A Lei Kandir provocou erosão nas contas públicas do país, regrediu a economia das regiões e dos estados exportadores, a exemplo do Pará, e fragmentou o pacto federativo.
A insustentável relação entre União e estados tumultuou expectativas. Superávit primitivo, segurança jurídica de capitais e reservas estratégicas foram as caricaturas públicas do que essa lei produziu ao dispêndio ambiental até agora incalculável. Um dos resultados negativos sem incerteza mais expressivos (por essa forma de transferir numerário ao rentismo interno e extrínseco e por sua duração sem questionamentos) foi a emenda constitucional que congelou os investimentos públicos por duas décadas, conhecida uma vez que “PEC do Teto de Gastos”, levada a cabo pelo governo Temer 2016/17. Estas diatribes modelam a miséria social, imobilizam o cotidiano.
Outro Antônio, esse, Anastasia, ex-governador e ex-senador da República por Minas Gerais, reconheceu no Seminário Internacional Justiça Fiscal, Desigualdade e Desenvolvimento, realizado pelo Sindicato dos Servidores do Fisco Estadual do Pará (Sindifisco-PA), em 2022, que a Lei Kandir “era o ato de fazer cortesia com chapéu dos outros”.
Hoje, uma vez que Ministro do Tribunal de Contas da União, pensa dissemelhante sobre a emenda constitucional que ajudou a produzir quando seu partido, o PSDB, teve dois mandatos seguidos na presidência da República, de 1994 a 2002, e quando se consolidou a estratagema rentista sobre a economia pátrio.
Para virar o neocolonialismo é preciso rever a Lei Kandir
O pan-africanista e socialista Kwame Nkrumah, líder da indpendência de Gana, escreve que “a origem do neocolonialismo é que o Estado que lhe está sujeito é, em teoria, independente e tem todas as características externas da soberania internacional. Na verdade, seu sistema econômico e, com isso, sua política são dirigidas de fora.”
O resultado, continua Nkrumah, do colonialismo é que “o capital estrangeiro se utiliza para a exploração, mais que para o desenvolvimento das partes menos desenvolvidas do mundo”.
“O neocolonialismo é também a pior forma de imperialismo. Para quem pratica, significa poder sem responsabilidade e, para quem sofre, significa exploração sem reparação”, conclui Nkrumah.
A reforma tributária aprovada no Congresso Pátrio em dezembro de 2023, que substituiu cinco impostos por três, criou o imposto seletivo talhado a taxar produtos que fazem mal à saúde, uma vez que cigarros e bebidas, e que poluem o meio envolvente.

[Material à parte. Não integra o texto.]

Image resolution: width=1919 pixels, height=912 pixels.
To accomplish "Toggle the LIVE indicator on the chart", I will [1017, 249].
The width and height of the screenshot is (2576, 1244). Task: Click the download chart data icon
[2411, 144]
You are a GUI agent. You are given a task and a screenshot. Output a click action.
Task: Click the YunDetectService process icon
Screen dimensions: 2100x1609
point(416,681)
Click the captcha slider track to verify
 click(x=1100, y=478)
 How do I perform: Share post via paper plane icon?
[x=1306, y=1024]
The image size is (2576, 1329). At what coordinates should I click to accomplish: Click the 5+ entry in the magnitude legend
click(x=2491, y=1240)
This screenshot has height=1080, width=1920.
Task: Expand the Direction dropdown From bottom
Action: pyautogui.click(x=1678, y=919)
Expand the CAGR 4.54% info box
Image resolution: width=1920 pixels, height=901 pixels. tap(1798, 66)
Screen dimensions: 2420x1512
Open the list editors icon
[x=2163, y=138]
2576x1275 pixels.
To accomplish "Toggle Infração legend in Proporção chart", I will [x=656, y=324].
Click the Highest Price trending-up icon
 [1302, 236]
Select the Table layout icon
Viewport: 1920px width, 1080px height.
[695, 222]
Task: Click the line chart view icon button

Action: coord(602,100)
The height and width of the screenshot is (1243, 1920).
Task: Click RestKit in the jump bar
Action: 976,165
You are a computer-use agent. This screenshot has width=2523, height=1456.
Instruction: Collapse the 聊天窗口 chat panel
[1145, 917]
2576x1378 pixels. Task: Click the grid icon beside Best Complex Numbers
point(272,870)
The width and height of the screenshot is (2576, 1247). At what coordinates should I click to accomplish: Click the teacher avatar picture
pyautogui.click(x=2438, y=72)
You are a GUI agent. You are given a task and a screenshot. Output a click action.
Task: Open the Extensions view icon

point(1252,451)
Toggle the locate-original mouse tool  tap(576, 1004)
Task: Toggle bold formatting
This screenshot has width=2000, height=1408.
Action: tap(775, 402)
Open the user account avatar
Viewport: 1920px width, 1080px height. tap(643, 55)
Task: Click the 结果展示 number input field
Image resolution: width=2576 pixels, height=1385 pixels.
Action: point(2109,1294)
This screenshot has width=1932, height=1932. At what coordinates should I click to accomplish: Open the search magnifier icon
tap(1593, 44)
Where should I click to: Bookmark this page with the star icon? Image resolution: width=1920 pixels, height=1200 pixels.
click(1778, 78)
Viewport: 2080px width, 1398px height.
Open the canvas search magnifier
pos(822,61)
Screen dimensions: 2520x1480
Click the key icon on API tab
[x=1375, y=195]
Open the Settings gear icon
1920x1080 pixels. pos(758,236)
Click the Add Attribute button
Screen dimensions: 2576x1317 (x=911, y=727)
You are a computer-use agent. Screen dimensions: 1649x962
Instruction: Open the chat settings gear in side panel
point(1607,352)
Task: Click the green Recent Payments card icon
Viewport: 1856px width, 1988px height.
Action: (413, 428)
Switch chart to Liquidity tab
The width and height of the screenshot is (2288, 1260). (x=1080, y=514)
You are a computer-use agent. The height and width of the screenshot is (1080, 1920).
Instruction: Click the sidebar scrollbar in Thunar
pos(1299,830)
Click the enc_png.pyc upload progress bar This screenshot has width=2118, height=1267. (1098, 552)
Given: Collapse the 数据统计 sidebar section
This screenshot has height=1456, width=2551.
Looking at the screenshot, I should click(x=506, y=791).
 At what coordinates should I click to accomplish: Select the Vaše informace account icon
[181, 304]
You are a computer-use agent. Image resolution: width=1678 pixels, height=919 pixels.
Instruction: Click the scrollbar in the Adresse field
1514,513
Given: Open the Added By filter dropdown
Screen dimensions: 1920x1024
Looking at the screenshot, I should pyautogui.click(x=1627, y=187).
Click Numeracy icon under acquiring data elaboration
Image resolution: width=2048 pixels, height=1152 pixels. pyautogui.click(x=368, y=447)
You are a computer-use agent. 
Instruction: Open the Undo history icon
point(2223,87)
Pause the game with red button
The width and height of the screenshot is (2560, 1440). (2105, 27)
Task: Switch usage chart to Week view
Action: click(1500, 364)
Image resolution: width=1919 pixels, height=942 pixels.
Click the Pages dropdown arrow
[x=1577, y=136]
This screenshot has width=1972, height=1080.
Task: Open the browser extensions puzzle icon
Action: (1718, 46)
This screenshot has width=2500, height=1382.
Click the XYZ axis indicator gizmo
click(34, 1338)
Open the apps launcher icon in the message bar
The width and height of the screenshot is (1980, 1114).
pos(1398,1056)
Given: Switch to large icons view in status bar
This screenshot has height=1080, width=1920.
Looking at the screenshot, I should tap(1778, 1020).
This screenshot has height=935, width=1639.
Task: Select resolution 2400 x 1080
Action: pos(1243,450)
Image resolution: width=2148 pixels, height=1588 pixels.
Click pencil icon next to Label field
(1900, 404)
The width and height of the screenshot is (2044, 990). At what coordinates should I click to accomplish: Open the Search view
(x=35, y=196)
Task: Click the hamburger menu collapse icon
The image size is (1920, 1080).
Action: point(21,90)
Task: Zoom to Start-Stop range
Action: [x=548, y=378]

Sendo a mineração um tipo de economia exaurível que não é renovável, pressupõe-se que o aumento das alíquotas da Ressarcimento Financeira sobre Extração Mineral-CFEM e a lei Kandir deveriam ter sido reconfiguradas pela reforma, assim uma vez que os royalties do petróleo e gás.
Mas, em vez disso, a redação dada pelos senadores à alíquota para estas predações chega exclusivamente a 1%. A reforma passa ao largo da justiça fiscal e abona a rolagem do capital dos capitais transnacionalizados. A Lei Kandir e o ordinário CFEM, só da taxa de lucro do capital, saíram ilesos da reforma tributária.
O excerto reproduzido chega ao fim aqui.